Collected data
********
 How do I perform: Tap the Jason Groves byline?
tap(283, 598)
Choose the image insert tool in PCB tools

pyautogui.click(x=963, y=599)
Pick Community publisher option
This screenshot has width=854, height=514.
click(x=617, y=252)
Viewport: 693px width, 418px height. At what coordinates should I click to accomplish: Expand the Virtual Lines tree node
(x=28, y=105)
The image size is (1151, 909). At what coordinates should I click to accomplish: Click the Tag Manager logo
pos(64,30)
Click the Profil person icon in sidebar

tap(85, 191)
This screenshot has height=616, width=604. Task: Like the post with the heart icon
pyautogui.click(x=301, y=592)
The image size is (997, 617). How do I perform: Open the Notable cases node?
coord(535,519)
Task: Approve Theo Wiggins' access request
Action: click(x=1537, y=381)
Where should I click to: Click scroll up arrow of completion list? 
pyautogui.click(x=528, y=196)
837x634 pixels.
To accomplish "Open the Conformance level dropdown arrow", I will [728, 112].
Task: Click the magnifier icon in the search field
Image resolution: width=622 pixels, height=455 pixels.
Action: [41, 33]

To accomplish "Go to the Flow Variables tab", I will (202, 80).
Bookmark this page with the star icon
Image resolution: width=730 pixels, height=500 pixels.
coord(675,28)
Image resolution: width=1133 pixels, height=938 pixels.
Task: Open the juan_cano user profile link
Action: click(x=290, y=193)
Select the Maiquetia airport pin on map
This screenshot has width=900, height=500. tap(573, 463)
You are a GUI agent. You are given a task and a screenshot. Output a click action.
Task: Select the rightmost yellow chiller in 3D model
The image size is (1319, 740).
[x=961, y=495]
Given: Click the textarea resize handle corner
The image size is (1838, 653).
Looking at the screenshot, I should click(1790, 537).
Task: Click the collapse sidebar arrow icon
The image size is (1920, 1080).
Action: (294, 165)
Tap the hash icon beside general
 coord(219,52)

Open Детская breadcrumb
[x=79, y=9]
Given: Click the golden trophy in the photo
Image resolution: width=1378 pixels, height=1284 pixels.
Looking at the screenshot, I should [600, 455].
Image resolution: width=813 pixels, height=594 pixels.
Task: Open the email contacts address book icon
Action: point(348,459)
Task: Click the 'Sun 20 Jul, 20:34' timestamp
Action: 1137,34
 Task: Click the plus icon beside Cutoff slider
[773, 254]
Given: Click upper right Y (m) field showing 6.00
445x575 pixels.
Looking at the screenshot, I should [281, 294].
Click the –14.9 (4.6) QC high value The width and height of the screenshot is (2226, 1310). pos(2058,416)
********
The expected answer is a copy of every line in the entries that holds the word "field".

Task: Click the magnifier icon in the search field
Given: Click upper right Y (m) field showing 6.00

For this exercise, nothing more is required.